I have put over 4000mi on a front RP, but somewhat less on rear of course. I'll still use 'em with some squaring of the tread, but change at first hint of wear down to casing. That experience is on typical Midwest chip-n-seal roads in all weather, so on nicer roads you might do better. Last one I replaced had over 3000mi on it but suffered a nasty cut (but no flat) on a sharp piece of metal road debris. BTW- I ride @165-170#.


----------



## wankski (Jul 24, 2005)

yep, i'd say 4000 kms front and 3000 rear is about right for me... i did run my last set to the thread on the rear... that was about 3500-4000...

great tire... i'm going to try the diamante next...


----------



## phoehn9111 (May 11, 2005)

Ditto on the mileage, rear 2000 mi, front ?. I switched to Open Corsa evo-cx
and my god, the corsas wear out way faster! Sweet ride though. Must be the
290 TPI.


----------



## Kerry Irons (Feb 25, 2002)

*Front tire wear?*



Export A said:


> Ive been using them exclusively , I can get as much as 4000 km on the front and about 3000 km on the back. I don't wait until the threads are showing however, I change them once the become fairly squared in their profile. I haven't had a flat with one yet and we do have a fair amount of debris up here in Canuckistan in the spring.

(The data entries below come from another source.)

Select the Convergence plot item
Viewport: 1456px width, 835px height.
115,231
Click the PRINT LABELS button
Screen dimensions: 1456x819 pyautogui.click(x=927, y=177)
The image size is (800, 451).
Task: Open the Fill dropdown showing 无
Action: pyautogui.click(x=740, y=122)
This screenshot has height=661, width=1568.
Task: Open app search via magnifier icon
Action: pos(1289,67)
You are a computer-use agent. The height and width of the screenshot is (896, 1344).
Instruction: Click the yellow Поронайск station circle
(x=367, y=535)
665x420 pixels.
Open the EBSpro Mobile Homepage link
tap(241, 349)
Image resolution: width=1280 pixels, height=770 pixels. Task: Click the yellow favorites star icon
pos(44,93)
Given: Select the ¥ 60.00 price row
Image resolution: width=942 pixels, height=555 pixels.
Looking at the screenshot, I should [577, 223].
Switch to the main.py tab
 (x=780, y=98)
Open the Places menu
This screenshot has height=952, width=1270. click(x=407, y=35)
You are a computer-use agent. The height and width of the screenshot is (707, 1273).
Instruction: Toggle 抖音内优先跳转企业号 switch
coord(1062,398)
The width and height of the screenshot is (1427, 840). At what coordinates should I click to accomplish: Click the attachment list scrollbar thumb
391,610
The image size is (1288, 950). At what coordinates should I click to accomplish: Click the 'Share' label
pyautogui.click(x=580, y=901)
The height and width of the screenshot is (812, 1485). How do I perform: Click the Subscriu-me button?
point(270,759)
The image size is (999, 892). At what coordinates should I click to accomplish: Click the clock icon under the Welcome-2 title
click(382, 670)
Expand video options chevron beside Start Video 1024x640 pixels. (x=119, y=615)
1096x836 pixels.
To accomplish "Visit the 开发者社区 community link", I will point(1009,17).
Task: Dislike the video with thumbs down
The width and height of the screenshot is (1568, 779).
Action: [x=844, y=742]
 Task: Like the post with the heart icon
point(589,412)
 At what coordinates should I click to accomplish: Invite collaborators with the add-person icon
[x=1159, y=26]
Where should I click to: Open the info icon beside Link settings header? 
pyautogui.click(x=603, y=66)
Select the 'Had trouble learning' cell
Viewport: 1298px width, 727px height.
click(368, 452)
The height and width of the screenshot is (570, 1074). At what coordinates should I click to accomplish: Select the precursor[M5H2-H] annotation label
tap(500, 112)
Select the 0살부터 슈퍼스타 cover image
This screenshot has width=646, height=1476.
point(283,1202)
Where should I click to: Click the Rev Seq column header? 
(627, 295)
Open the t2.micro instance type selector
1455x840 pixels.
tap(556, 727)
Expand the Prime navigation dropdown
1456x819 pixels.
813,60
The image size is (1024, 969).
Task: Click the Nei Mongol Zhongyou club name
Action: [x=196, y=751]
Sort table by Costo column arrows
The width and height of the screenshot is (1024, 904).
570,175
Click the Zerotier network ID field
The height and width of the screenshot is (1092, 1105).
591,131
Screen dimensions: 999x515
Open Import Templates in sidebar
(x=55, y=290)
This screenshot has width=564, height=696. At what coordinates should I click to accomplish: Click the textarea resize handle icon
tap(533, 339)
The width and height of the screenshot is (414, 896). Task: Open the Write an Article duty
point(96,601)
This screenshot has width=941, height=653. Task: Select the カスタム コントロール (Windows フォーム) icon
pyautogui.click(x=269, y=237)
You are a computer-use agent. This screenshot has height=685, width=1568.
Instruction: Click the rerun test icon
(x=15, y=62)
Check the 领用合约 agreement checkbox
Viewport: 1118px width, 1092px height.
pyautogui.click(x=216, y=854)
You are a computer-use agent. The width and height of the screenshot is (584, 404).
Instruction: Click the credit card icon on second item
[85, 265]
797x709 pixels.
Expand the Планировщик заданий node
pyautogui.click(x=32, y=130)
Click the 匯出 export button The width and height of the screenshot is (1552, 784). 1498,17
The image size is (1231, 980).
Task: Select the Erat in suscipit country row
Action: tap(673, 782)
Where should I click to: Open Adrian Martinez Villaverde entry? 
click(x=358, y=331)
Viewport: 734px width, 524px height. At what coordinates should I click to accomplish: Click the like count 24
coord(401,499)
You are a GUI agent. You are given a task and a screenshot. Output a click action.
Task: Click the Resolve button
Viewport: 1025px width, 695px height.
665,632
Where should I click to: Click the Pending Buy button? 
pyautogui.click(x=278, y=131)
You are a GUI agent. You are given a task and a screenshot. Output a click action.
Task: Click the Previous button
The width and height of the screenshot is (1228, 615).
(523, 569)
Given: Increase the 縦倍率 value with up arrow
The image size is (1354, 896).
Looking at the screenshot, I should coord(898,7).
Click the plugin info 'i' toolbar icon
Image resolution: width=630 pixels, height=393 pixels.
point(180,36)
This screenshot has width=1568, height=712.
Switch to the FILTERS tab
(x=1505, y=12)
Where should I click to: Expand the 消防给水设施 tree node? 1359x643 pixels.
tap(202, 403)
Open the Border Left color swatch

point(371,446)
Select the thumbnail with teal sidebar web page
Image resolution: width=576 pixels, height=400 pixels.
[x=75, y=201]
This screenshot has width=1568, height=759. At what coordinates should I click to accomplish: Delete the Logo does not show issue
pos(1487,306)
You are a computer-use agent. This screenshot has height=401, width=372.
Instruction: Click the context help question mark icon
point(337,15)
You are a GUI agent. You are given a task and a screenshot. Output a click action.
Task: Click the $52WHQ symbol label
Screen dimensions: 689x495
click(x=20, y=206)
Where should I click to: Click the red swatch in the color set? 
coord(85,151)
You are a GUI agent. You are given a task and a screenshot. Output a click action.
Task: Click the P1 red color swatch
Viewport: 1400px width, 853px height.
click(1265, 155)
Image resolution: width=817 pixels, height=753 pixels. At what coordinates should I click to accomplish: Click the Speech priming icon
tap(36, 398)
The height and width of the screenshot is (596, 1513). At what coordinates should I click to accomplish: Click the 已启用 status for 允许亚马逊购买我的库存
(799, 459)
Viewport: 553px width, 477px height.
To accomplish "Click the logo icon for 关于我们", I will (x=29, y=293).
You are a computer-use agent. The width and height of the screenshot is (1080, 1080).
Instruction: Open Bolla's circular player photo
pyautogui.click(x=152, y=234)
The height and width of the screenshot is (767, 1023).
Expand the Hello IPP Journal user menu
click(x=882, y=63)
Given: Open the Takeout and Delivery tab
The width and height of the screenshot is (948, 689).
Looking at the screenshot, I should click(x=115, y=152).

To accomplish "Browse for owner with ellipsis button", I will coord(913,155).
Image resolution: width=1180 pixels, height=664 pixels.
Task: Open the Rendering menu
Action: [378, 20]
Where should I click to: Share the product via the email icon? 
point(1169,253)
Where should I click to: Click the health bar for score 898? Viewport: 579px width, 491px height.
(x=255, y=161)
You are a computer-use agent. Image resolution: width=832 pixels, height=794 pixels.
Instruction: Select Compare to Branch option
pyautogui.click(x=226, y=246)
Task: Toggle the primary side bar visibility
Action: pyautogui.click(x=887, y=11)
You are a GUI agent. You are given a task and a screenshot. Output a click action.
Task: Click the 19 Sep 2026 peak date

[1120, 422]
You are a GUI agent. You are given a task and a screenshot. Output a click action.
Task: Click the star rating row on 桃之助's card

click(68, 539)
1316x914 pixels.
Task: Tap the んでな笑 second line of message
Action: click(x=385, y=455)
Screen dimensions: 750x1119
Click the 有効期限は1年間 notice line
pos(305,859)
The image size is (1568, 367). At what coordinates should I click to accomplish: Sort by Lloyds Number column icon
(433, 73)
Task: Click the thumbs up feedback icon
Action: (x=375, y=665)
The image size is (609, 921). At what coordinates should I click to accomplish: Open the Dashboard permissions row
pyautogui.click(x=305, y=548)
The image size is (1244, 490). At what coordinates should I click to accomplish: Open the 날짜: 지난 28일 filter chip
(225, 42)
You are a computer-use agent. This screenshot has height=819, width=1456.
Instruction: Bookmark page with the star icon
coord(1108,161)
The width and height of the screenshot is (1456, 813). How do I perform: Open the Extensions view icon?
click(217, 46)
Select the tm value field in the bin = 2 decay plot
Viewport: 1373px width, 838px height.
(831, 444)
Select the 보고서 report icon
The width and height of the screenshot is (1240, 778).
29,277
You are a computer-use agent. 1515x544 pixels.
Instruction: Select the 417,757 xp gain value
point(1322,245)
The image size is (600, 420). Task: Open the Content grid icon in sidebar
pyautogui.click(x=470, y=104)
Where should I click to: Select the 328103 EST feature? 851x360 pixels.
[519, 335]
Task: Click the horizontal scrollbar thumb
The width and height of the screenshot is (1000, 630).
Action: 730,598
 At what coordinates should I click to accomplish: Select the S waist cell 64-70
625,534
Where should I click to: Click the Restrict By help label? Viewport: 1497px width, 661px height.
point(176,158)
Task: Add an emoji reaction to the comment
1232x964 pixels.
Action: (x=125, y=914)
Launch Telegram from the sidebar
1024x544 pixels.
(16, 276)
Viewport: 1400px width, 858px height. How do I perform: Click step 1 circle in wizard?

How much front braking are you doing? Unless it's huge, I have a VERY hard time seeing how you could wear out a front tire in 4K miles. I have weighed front tires when new and after 6K miles, and found essentially zero weight loss.


----------



## Export A (Mar 18, 2007)

very little actually.Its all the crud that is left on the roads from the winter that causes the most wear, plus there is a lot of chip seal on our highways as well.


----------